The Color of Light – How to use White Balance
Look out your window on a sunny day. Take note of the bright areas and those in the shade. Do they look different? Of course they do, but what is the difference? Most people think of shade as an area where an object, like a tree or building blocks the light and that’s correct, but for the photographer there is one other very important difference. Shade alters the color of the light from white to blueish.
The eye adjusts and this color shift is hardly noticeable but the camera sees it. The white balance adjustment on a digital camera is like having a pocket full of filters. Film photographers know that when they are shooting objects in the shade, they add a warming filter to compensate for the shade’s blue cast. Clouds create a blue tone but not as pronounced as shade. The cloudy white balance setting adds a warming color but not as much as the shade setting. When taking a photo indoors with the lights on and no flash, a camera set for daylight will render a very warm, orange color. Fix that by using the white balance setting for tungsten light.
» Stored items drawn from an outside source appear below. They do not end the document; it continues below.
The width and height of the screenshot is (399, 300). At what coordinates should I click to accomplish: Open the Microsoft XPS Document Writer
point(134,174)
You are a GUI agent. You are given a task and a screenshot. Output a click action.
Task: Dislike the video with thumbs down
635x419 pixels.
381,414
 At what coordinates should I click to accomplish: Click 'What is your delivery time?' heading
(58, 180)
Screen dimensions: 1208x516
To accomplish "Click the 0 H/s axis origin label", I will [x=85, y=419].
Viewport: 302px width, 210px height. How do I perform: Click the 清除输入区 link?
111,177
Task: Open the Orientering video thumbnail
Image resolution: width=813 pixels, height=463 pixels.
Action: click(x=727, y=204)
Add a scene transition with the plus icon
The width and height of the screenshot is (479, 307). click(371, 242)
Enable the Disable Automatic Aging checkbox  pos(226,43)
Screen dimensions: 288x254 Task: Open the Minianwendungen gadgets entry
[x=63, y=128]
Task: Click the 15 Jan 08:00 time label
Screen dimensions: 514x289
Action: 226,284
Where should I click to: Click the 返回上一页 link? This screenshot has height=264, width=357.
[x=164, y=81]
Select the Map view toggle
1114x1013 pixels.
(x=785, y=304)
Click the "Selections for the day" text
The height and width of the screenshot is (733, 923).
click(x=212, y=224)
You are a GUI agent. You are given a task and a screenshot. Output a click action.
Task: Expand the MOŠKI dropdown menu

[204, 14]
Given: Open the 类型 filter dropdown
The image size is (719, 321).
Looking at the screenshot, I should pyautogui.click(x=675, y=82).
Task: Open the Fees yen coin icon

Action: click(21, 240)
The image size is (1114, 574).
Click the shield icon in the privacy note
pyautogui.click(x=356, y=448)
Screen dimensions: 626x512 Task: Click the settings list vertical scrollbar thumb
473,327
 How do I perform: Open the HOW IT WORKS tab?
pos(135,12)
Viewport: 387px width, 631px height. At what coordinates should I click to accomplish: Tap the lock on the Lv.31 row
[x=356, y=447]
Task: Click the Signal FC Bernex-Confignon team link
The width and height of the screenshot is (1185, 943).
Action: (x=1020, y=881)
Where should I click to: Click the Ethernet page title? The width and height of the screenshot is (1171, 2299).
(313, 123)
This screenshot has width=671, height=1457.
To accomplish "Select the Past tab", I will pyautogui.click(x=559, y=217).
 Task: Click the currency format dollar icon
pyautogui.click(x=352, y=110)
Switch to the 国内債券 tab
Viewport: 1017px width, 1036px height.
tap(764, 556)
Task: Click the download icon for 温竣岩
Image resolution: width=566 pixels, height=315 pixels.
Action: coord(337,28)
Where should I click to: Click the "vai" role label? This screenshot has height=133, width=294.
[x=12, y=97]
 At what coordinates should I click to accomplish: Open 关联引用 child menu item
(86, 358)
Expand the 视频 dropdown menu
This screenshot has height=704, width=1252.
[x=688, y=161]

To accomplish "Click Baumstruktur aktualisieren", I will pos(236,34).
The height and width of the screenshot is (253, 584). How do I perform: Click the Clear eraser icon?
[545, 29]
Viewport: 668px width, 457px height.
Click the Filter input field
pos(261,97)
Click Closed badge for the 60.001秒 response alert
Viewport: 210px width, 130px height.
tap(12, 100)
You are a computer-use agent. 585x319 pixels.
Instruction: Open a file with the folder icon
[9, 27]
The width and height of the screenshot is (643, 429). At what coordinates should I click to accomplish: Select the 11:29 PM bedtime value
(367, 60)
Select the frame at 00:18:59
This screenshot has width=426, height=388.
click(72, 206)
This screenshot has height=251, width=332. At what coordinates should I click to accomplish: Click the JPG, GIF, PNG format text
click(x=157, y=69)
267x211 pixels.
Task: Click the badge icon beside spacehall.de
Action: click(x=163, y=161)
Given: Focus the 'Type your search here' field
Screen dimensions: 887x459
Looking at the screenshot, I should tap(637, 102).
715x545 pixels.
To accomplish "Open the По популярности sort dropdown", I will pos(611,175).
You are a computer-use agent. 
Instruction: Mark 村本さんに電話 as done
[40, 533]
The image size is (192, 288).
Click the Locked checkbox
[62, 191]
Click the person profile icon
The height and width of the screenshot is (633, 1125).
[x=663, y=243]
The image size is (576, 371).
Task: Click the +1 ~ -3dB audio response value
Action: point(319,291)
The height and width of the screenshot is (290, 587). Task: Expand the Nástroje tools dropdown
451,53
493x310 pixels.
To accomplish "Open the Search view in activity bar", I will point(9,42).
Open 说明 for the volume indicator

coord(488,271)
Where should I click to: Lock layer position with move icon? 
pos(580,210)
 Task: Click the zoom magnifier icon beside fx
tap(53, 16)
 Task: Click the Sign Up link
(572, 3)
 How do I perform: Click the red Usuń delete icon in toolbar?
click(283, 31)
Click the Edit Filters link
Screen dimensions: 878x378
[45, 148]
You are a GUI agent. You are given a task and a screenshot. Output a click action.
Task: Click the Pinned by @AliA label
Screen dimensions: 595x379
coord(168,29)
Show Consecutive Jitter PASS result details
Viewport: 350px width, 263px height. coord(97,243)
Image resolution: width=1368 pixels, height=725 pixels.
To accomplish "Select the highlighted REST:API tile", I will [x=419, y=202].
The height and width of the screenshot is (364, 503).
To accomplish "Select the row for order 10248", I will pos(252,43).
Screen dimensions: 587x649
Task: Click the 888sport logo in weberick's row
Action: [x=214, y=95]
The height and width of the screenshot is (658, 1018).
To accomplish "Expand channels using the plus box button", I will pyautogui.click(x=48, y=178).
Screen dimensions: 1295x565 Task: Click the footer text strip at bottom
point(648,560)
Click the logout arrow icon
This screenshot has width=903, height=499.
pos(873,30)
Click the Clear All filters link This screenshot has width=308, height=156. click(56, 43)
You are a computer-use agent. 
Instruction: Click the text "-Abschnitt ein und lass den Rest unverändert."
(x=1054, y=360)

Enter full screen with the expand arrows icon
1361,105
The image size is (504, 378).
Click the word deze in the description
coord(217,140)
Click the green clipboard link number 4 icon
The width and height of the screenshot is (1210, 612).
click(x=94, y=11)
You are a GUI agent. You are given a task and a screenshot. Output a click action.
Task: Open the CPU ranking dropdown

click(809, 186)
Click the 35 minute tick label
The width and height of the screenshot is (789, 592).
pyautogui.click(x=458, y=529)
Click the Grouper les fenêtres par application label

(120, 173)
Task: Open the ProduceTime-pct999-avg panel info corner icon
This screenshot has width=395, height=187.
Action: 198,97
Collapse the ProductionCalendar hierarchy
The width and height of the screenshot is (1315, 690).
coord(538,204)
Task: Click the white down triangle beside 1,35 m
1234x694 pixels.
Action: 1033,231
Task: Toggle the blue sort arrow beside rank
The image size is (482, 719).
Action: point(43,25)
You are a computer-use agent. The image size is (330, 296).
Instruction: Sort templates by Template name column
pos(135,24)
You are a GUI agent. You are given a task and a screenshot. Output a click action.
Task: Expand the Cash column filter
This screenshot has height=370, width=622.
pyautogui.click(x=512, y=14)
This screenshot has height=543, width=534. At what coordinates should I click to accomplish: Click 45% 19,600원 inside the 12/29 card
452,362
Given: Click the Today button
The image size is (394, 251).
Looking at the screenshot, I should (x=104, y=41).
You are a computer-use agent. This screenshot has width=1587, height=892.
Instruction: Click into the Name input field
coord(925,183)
When shooting under florescent lights, choose the setting for florescent lights. While flash mimics the color of daylight, choose the flash setting when shooting with a flash, inside or outside. It goes without saying that when you shoot outside on a sunny day, use the daylight setting.
That’s all you need to know about White Balance. Know the color of the existing light and selecting the correct white balance is easy.
Notice the different color of the snow. The snow in the shade has a blue hue.